DATA FOR THIS EXERCISE Start Marker

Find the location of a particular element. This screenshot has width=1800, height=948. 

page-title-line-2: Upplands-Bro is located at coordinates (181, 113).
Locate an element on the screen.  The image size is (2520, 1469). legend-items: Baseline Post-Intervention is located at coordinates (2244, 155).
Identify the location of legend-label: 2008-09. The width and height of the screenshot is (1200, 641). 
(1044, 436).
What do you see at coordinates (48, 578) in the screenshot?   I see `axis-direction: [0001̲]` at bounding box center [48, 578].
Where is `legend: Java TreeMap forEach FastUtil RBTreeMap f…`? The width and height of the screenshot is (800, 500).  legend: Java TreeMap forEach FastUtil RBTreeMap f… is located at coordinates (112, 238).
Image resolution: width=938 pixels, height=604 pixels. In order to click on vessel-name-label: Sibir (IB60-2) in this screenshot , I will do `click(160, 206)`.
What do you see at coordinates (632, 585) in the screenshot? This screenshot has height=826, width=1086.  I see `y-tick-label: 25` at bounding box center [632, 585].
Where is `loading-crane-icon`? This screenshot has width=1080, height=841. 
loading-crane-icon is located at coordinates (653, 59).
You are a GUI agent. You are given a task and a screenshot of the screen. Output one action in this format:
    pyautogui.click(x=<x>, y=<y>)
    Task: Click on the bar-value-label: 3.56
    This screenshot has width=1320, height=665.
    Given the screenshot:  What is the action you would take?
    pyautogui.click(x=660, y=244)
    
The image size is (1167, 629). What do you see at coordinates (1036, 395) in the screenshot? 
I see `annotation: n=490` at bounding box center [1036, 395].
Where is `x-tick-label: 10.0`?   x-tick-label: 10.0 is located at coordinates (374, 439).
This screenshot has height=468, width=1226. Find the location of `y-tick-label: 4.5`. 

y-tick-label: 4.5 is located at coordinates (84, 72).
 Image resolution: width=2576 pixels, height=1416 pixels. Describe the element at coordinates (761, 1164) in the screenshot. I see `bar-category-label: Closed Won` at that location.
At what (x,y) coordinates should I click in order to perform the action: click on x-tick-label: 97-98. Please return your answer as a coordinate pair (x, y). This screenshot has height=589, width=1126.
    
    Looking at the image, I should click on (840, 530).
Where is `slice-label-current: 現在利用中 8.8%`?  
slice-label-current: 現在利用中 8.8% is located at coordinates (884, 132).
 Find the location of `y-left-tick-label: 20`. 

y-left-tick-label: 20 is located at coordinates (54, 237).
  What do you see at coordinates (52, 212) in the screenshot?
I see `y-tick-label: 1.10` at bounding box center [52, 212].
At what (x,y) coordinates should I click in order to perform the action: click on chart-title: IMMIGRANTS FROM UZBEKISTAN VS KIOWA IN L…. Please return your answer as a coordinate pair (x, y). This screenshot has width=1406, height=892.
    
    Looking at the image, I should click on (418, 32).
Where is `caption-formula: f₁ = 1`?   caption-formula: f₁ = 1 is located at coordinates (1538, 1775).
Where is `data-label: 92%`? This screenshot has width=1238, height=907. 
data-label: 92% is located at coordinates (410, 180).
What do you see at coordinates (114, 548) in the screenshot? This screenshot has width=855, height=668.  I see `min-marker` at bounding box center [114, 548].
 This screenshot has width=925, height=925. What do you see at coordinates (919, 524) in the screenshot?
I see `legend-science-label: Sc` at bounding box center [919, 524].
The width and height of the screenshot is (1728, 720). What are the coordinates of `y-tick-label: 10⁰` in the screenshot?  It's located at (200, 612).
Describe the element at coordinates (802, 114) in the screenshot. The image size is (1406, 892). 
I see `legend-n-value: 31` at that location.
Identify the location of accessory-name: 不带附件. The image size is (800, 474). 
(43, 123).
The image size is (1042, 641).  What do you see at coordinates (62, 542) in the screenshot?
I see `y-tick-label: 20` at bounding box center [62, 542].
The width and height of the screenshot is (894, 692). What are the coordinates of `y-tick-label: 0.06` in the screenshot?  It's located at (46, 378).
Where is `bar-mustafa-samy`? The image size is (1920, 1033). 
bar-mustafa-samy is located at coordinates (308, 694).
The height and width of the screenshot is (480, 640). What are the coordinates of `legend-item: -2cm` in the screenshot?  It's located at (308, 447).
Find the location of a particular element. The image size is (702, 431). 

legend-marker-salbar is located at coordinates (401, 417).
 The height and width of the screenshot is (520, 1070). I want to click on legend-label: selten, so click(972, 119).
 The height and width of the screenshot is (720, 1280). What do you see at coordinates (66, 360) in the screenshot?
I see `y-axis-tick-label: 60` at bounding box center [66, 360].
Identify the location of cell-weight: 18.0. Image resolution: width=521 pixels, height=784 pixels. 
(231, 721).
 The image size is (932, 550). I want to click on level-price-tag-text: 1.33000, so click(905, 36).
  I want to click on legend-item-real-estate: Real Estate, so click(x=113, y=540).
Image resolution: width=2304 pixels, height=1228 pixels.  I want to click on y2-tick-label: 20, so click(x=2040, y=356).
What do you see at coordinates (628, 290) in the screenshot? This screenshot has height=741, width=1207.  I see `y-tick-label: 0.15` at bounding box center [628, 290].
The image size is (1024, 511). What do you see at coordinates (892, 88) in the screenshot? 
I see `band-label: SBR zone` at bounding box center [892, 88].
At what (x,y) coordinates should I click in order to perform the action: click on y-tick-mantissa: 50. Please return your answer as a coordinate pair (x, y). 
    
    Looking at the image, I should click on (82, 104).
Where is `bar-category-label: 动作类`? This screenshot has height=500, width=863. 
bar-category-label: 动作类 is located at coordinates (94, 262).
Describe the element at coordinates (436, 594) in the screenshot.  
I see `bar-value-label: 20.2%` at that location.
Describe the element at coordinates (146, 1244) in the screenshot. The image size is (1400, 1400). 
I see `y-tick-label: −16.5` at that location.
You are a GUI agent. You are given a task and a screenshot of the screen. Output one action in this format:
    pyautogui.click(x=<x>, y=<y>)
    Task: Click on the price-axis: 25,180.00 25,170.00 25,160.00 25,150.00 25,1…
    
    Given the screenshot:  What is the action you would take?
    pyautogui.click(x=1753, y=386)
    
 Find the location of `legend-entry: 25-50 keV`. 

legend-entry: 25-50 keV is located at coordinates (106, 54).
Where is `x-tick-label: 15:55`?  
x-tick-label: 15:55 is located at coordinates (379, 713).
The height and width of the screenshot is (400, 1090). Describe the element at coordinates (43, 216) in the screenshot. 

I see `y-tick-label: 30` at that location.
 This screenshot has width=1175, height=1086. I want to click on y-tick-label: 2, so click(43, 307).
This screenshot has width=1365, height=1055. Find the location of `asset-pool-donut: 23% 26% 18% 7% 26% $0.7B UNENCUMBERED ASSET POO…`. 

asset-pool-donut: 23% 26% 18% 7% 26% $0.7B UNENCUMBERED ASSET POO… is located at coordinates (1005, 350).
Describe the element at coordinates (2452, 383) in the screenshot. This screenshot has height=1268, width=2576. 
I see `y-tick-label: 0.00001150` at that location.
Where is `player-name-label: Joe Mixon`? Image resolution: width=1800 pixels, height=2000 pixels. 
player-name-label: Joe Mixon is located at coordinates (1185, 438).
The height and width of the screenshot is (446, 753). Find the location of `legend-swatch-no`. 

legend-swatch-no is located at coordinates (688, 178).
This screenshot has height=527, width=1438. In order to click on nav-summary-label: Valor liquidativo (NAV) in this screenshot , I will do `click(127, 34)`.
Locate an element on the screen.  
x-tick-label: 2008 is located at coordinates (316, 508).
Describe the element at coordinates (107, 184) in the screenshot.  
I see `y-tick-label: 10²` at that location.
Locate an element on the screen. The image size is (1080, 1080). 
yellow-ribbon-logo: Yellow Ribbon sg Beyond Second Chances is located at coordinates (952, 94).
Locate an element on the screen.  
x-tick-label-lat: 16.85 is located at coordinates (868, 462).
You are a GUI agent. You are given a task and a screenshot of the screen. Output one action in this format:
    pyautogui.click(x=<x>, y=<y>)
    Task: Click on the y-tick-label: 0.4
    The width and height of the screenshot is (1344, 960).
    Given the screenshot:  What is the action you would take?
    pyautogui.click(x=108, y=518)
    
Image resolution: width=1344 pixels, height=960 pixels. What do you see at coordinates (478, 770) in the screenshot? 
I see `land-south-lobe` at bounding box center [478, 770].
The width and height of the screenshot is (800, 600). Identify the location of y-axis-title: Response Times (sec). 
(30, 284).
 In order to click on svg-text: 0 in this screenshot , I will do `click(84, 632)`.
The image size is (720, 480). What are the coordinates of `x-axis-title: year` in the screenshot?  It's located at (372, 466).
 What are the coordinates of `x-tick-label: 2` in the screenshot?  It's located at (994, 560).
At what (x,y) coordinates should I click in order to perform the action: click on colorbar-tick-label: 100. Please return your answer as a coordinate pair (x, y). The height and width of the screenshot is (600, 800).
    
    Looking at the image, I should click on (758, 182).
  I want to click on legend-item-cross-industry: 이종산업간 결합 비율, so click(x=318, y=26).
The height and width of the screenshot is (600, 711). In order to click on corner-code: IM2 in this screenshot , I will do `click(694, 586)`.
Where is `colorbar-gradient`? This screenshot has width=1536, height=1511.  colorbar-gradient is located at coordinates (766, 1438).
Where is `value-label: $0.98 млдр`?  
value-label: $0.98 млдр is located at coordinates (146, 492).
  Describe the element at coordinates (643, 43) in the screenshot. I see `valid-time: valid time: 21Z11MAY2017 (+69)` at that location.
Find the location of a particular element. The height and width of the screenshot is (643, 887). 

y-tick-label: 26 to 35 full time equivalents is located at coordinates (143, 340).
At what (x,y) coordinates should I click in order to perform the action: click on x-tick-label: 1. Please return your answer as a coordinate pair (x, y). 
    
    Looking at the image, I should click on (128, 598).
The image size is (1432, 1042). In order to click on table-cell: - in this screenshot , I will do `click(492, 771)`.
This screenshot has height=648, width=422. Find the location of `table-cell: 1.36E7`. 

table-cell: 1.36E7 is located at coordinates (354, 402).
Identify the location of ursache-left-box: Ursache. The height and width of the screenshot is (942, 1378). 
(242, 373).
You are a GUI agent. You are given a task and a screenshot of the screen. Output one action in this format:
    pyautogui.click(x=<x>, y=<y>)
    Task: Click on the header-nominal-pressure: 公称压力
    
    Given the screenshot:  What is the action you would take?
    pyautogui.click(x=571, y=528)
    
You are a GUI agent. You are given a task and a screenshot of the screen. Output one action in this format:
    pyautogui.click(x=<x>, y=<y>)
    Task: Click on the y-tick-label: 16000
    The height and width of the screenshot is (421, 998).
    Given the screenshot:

DATA FOR THIS EXERCISE End Marker

• **ACTIVITY**
Repeat the items word for word, from their first line up to and including the line that contains "loading-crane-icon is located".

• **TASK OUTPUT**
Find the location of a particular element. This screenshot has width=1800, height=948. 

page-title-line-2: Upplands-Bro is located at coordinates (181, 113).
Locate an element on the screen.  The image size is (2520, 1469). legend-items: Baseline Post-Intervention is located at coordinates (2244, 155).
Identify the location of legend-label: 2008-09. The width and height of the screenshot is (1200, 641). 
(1044, 436).
What do you see at coordinates (48, 578) in the screenshot?   I see `axis-direction: [0001̲]` at bounding box center [48, 578].
Where is `legend: Java TreeMap forEach FastUtil RBTreeMap f…`? The width and height of the screenshot is (800, 500).  legend: Java TreeMap forEach FastUtil RBTreeMap f… is located at coordinates (112, 238).
Image resolution: width=938 pixels, height=604 pixels. In order to click on vessel-name-label: Sibir (IB60-2) in this screenshot , I will do `click(160, 206)`.
What do you see at coordinates (632, 585) in the screenshot? This screenshot has height=826, width=1086.  I see `y-tick-label: 25` at bounding box center [632, 585].
Where is `loading-crane-icon`? This screenshot has width=1080, height=841. 
loading-crane-icon is located at coordinates (653, 59).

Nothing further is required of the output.